DIRECTIONS: Reproduce the stretch of data from the line containing "The width and height of the screenshot is (1232, 965)." through the line containing "tap(455, 438)", requests included, adding 84 to every coordinate number in the answers.

+ + +

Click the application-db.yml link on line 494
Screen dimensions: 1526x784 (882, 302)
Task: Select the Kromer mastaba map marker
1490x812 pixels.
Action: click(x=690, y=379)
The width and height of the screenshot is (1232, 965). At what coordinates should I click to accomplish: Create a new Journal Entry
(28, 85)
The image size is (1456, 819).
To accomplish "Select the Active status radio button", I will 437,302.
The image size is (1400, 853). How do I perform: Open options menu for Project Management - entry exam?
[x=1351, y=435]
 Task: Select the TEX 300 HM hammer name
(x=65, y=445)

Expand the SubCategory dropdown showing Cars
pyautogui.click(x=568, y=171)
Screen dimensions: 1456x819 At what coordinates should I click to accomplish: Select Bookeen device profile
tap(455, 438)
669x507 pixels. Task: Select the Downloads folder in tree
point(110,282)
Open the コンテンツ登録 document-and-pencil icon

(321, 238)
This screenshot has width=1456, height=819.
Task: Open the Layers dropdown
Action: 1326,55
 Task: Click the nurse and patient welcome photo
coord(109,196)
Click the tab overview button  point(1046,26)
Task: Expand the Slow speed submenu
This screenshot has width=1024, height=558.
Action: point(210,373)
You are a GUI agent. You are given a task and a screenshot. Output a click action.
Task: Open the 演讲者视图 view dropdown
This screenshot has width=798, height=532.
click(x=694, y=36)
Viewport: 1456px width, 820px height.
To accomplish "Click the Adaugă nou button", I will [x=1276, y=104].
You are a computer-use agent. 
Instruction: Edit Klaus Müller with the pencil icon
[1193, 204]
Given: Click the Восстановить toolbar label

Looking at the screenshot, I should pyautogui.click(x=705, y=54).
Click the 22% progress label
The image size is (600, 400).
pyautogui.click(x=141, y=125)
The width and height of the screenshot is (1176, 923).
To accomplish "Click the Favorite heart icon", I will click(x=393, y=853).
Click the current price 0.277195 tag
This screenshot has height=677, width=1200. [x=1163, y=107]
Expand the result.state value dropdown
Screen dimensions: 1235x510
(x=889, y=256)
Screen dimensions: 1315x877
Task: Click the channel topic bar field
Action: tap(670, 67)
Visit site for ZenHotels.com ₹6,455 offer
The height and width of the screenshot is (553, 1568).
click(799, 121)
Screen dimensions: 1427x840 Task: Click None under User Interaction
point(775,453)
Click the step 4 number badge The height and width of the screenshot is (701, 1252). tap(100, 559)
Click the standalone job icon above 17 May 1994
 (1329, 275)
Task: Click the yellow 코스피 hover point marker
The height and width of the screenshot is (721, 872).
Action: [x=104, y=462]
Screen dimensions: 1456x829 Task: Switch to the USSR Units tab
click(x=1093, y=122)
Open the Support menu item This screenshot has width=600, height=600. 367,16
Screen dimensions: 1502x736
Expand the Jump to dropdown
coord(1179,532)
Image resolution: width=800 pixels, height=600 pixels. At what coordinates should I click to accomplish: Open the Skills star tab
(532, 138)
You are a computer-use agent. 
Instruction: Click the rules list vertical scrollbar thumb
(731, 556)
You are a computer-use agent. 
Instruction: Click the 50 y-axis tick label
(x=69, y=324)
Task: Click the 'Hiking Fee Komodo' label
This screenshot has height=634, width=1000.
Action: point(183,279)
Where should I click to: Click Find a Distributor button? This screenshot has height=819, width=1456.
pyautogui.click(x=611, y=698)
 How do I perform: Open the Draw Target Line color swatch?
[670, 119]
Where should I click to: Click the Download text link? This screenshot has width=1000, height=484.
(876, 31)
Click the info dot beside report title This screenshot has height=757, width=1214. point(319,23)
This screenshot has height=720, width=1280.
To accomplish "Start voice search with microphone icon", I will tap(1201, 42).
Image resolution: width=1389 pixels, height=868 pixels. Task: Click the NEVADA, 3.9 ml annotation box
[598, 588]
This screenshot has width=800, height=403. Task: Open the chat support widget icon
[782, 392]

+ + +

RESULT:
The width and height of the screenshot is (1232, 965). At what coordinates should I click to accomplish: Create a new Journal Entry
(112, 169)
The image size is (1456, 819).
To accomplish "Select the Active status radio button", I will 521,386.
The image size is (1400, 853). How do I perform: Open options menu for Project Management - entry exam?
[x=1435, y=519]
 Task: Select the TEX 300 HM hammer name
(x=149, y=529)

Expand the SubCategory dropdown showing Cars
pyautogui.click(x=652, y=255)
Screen dimensions: 1456x819 At what coordinates should I click to accomplish: Select Bookeen device profile
tap(539, 522)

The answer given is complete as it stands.